6. So, F(x) and G(x) can only differ by a constant value. We write this as F(x) = G(x) + C, where 'C' represents any constant number (it could be 1, -5, 0, or any other number!).
7. Comparing this to the options, option D matches perfectly!

Alternative answer

Answer: D. $$F(x)=G(x)+C$$ Explain
This is a question about antiderivatives and the constant of integration . The solving step is:

Hey friend! This problem is super cool because it talks about something called "antiderivatives." Think of it like this: if taking a derivative is going forward, finding an antiderivative is like going backward!

1. **What's an antiderivative?** The problem tells us that G(x) is an antiderivative of g(x). This just means if you take the "forward" step (the derivative) of G(x), you get g(x). So, G'(x) = g(x). Same thing for F(x) and f(x): F'(x) = f(x).

2. **The key information:** The problem also tells us that f(x) and g(x) are exactly the same! So, if F'(x) = f(x) and G'(x) = g(x), and f(x) = g(x), then it must mean that F'(x) = G'(x). This is a really big clue!
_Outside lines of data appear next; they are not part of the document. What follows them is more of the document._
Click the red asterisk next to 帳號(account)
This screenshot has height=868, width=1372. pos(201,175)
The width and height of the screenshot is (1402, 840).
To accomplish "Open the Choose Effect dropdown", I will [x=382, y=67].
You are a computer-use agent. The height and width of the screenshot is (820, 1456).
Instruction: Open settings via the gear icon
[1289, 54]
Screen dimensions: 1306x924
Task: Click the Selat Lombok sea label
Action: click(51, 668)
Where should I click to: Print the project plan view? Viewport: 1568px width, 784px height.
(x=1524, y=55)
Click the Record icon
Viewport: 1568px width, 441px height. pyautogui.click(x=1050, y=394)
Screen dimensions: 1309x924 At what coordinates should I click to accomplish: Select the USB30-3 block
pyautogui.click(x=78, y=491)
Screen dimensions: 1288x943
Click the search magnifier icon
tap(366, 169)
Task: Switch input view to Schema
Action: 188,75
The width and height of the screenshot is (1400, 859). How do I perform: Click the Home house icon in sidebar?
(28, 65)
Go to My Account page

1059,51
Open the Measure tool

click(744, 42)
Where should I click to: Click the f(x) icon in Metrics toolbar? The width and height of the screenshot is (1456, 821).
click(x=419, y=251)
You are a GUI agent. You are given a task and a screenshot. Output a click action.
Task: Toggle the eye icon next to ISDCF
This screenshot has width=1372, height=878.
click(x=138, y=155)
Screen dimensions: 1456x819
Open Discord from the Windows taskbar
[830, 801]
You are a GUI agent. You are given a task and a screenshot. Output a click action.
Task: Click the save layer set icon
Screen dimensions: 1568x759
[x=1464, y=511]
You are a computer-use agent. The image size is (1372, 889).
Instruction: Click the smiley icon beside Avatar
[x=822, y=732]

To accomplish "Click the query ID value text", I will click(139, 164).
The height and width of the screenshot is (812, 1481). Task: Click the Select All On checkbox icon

3. **What happens if two functions have the same derivative?** Let's think about this like we're riding bikes. If you and your friend are both riding your bikes and you're always going at the exact same speed (that's like having the same derivative!), does that mean you're always at the exact same spot? Not necessarily! You could have started at different places. Maybe you started at mile marker 5 and your friend started at mile marker 0. Even if you both ride at 10 miles per hour, you'll always be 5 miles apart.

4. **Connecting to the problem:** Since F(x) and G(x) have the exact same "rate of change" (their derivatives are the same), it means the only way they can be different is by how much they "started" with. That "start" is a constant number. So, F(x) could be G(x) plus some constant number. This constant can be anything – positive, negative, or even zero. We usually call this "C" for constant.

5. **Checking the options:**
* A. F(x) = G(x): This would only be true if their starting difference was zero. It doesn't *have* to be true.
* B. F(x) = -G(x): This would mean their derivatives are opposite (F'(x) = -G'(x)), which isn't what we found.
* C. F(x) = G(x) + 1: This is just a *specific* constant (1). But the constant could be any number!
* D. F(x) = G(x) + C: This one says F(x) and G(x) are the same except for *any* constant. This covers all the possibilities where they have the same derivative but might have started differently. This *must* be true!